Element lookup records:
|---|
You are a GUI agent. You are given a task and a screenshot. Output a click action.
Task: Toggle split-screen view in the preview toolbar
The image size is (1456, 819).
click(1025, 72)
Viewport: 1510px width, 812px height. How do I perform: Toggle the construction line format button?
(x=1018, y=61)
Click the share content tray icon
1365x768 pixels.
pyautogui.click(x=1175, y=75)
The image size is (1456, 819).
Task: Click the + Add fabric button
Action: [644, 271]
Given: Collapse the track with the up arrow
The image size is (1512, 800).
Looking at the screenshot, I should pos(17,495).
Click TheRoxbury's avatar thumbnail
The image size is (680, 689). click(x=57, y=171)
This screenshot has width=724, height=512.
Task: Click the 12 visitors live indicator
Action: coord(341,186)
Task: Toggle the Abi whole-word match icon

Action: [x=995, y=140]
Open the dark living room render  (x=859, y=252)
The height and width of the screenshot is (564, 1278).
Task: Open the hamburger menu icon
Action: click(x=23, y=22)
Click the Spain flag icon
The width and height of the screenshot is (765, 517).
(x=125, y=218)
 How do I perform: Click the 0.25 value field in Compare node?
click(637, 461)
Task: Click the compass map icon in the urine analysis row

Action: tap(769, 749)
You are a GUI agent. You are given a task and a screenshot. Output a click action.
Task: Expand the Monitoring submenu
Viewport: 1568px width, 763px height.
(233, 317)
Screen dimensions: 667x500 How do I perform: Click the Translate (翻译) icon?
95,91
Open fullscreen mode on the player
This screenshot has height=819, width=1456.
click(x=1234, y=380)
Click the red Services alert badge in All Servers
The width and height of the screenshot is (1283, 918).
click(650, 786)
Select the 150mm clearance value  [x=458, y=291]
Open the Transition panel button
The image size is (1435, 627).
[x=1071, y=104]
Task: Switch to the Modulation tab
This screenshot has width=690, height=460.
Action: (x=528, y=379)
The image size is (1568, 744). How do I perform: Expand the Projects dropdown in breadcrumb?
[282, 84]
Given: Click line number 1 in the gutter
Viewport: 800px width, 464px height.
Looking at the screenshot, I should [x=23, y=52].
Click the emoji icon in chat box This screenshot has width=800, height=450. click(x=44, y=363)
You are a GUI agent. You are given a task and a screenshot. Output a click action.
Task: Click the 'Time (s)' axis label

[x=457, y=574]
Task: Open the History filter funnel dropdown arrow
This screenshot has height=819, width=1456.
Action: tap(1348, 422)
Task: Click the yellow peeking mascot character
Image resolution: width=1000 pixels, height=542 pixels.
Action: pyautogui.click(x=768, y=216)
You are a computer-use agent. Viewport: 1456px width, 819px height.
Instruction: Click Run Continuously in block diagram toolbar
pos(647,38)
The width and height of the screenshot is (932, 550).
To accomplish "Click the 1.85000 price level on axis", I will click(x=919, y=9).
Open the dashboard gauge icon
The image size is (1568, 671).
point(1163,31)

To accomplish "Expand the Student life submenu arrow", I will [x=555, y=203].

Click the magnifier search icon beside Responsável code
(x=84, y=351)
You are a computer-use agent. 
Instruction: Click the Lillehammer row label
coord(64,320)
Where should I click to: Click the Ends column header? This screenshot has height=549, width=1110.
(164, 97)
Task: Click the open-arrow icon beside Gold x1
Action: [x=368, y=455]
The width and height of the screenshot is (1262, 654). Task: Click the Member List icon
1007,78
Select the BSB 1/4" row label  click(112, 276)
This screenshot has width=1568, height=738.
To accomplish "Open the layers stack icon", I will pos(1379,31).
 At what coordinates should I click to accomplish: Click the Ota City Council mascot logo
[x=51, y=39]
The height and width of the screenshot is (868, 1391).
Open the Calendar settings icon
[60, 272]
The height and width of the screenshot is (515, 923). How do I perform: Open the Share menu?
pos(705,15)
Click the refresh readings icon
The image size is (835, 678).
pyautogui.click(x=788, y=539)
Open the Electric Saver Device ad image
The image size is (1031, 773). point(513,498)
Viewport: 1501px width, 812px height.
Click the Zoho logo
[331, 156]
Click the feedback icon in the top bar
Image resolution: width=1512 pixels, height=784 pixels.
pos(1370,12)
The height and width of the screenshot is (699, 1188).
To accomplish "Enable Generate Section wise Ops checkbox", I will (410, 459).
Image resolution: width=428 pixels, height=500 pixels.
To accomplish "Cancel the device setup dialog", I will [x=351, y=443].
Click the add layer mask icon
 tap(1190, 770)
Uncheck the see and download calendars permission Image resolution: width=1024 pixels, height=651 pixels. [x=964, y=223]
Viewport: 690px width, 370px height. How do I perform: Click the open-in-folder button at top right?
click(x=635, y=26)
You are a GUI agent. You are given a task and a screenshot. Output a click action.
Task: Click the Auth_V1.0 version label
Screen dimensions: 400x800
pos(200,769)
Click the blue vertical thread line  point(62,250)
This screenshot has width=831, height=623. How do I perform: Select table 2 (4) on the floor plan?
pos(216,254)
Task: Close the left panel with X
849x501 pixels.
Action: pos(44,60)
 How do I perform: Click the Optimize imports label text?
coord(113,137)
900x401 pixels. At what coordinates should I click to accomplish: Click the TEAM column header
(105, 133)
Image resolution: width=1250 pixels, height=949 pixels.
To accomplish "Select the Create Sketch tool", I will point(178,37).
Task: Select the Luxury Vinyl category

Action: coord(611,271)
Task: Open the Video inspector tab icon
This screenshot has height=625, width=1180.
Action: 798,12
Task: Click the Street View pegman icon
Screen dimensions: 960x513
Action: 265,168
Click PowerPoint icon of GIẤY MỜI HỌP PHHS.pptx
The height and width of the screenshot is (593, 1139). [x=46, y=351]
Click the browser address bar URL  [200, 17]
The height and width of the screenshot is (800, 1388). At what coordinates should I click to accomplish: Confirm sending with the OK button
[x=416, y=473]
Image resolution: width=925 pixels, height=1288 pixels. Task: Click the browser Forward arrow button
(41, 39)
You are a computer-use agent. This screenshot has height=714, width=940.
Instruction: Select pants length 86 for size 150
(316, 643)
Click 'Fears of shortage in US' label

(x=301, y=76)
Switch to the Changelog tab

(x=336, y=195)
|---|
__Task description__: Update the items above by replacing every "How do I perform" with "How can I carry out" and leaving everything else unchanged.

__Output for this exercise__:
You are a GUI agent. You are given a task and a screenshot. Output a click action.
Task: Toggle split-screen view in the preview toolbar
The image size is (1456, 819).
click(1025, 72)
Viewport: 1510px width, 812px height. How can I carry out: Toggle the construction line format button?
(x=1018, y=61)
Click the share content tray icon
1365x768 pixels.
pyautogui.click(x=1175, y=75)
The image size is (1456, 819).
Task: Click the + Add fabric button
Action: [644, 271]
Given: Collapse the track with the up arrow
The image size is (1512, 800).
Looking at the screenshot, I should pos(17,495).
Click TheRoxbury's avatar thumbnail
The image size is (680, 689). click(x=57, y=171)
This screenshot has width=724, height=512.
Task: Click the 12 visitors live indicator
Action: coord(341,186)
Task: Toggle the Abi whole-word match icon

Action: [x=995, y=140]
Open the dark living room render  (x=859, y=252)
The height and width of the screenshot is (564, 1278).
Task: Open the hamburger menu icon
Action: click(x=23, y=22)
Click the Spain flag icon
The width and height of the screenshot is (765, 517).
(x=125, y=218)
 How can I carry out: Click the 0.25 value field in Compare node?
click(637, 461)
Task: Click the compass map icon in the urine analysis row

Action: tap(769, 749)
You are a GUI agent. You are given a task and a screenshot. Output a click action.
Task: Expand the Monitoring submenu
Viewport: 1568px width, 763px height.
(233, 317)
Screen dimensions: 667x500 How can I carry out: Click the Translate (翻译) icon?
95,91
Open fullscreen mode on the player
This screenshot has height=819, width=1456.
click(x=1234, y=380)
Click the red Services alert badge in All Servers
The width and height of the screenshot is (1283, 918).
click(650, 786)
Select the 150mm clearance value  [x=458, y=291]
Open the Transition panel button
The image size is (1435, 627).
[x=1071, y=104]
Task: Switch to the Modulation tab
This screenshot has width=690, height=460.
Action: (x=528, y=379)
The image size is (1568, 744). How can I carry out: Expand the Projects dropdown in breadcrumb?
[282, 84]
Given: Click line number 1 in the gutter
Viewport: 800px width, 464px height.
Looking at the screenshot, I should [x=23, y=52].
Click the emoji icon in chat box This screenshot has width=800, height=450. click(x=44, y=363)
You are a GUI agent. You are given a task and a screenshot. Output a click action.
Task: Click the 'Time (s)' axis label

[x=457, y=574]
Task: Open the History filter funnel dropdown arrow
This screenshot has height=819, width=1456.
Action: tap(1348, 422)
Task: Click the yellow peeking mascot character
Image resolution: width=1000 pixels, height=542 pixels.
Action: pyautogui.click(x=768, y=216)
You are a computer-use agent. Viewport: 1456px width, 819px height.
Instruction: Click Run Continuously in block diagram toolbar
pos(647,38)
The width and height of the screenshot is (932, 550).
To accomplish "Click the 1.85000 price level on axis", I will click(x=919, y=9).
Open the dashboard gauge icon
The image size is (1568, 671).
point(1163,31)

To accomplish "Expand the Student life submenu arrow", I will [x=555, y=203].

Click the magnifier search icon beside Responsável code
(x=84, y=351)
You are a computer-use agent. 
Instruction: Click the Lillehammer row label
coord(64,320)
Where should I click to: Click the Ends column header? This screenshot has height=549, width=1110.
(164, 97)
Task: Click the open-arrow icon beside Gold x1
Action: [x=368, y=455]
The width and height of the screenshot is (1262, 654). Task: Click the Member List icon
1007,78
Select the BSB 1/4" row label  click(112, 276)
This screenshot has width=1568, height=738.
To accomplish "Open the layers stack icon", I will pos(1379,31).
 At what coordinates should I click to accomplish: Click the Ota City Council mascot logo
[x=51, y=39]
The height and width of the screenshot is (868, 1391).
Open the Calendar settings icon
[60, 272]
The height and width of the screenshot is (515, 923). How can I carry out: Open the Share menu?
pos(705,15)
Click the refresh readings icon
The image size is (835, 678).
pyautogui.click(x=788, y=539)
Open the Electric Saver Device ad image
The image size is (1031, 773). point(513,498)
Viewport: 1501px width, 812px height.
Click the Zoho logo
[331, 156]
Click the feedback icon in the top bar
Image resolution: width=1512 pixels, height=784 pixels.
pos(1370,12)
The height and width of the screenshot is (699, 1188).
To accomplish "Enable Generate Section wise Ops checkbox", I will (410, 459).
Image resolution: width=428 pixels, height=500 pixels.
To accomplish "Cancel the device setup dialog", I will [x=351, y=443].
Click the add layer mask icon
 tap(1190, 770)
Uncheck the see and download calendars permission Image resolution: width=1024 pixels, height=651 pixels. [x=964, y=223]
Viewport: 690px width, 370px height. How can I carry out: Click the open-in-folder button at top right?
click(x=635, y=26)
You are a GUI agent. You are given a task and a screenshot. Output a click action.
Task: Click the Auth_V1.0 version label
Screen dimensions: 400x800
pos(200,769)
Click the blue vertical thread line  point(62,250)
This screenshot has width=831, height=623. How can I carry out: Select table 2 (4) on the floor plan?
pos(216,254)
Task: Close the left panel with X
849x501 pixels.
Action: pos(44,60)
 How can I carry out: Click the Optimize imports label text?
coord(113,137)
900x401 pixels. At what coordinates should I click to accomplish: Click the TEAM column header
(105, 133)
Image resolution: width=1250 pixels, height=949 pixels.
To accomplish "Select the Create Sketch tool", I will point(178,37).
Task: Select the Luxury Vinyl category

Action: coord(611,271)
Task: Open the Video inspector tab icon
This screenshot has height=625, width=1180.
Action: 798,12
Task: Click the Street View pegman icon
Screen dimensions: 960x513
Action: 265,168
Click PowerPoint icon of GIẤY MỜI HỌP PHHS.pptx
The height and width of the screenshot is (593, 1139). [x=46, y=351]
Click the browser address bar URL  [200, 17]
The height and width of the screenshot is (800, 1388). At what coordinates should I click to accomplish: Confirm sending with the OK button
[x=416, y=473]
Image resolution: width=925 pixels, height=1288 pixels. Task: Click the browser Forward arrow button
(41, 39)
You are a computer-use agent. This screenshot has height=714, width=940.
Instruction: Select pants length 86 for size 150
(316, 643)
Click 'Fears of shortage in US' label

(x=301, y=76)
Switch to the Changelog tab

(x=336, y=195)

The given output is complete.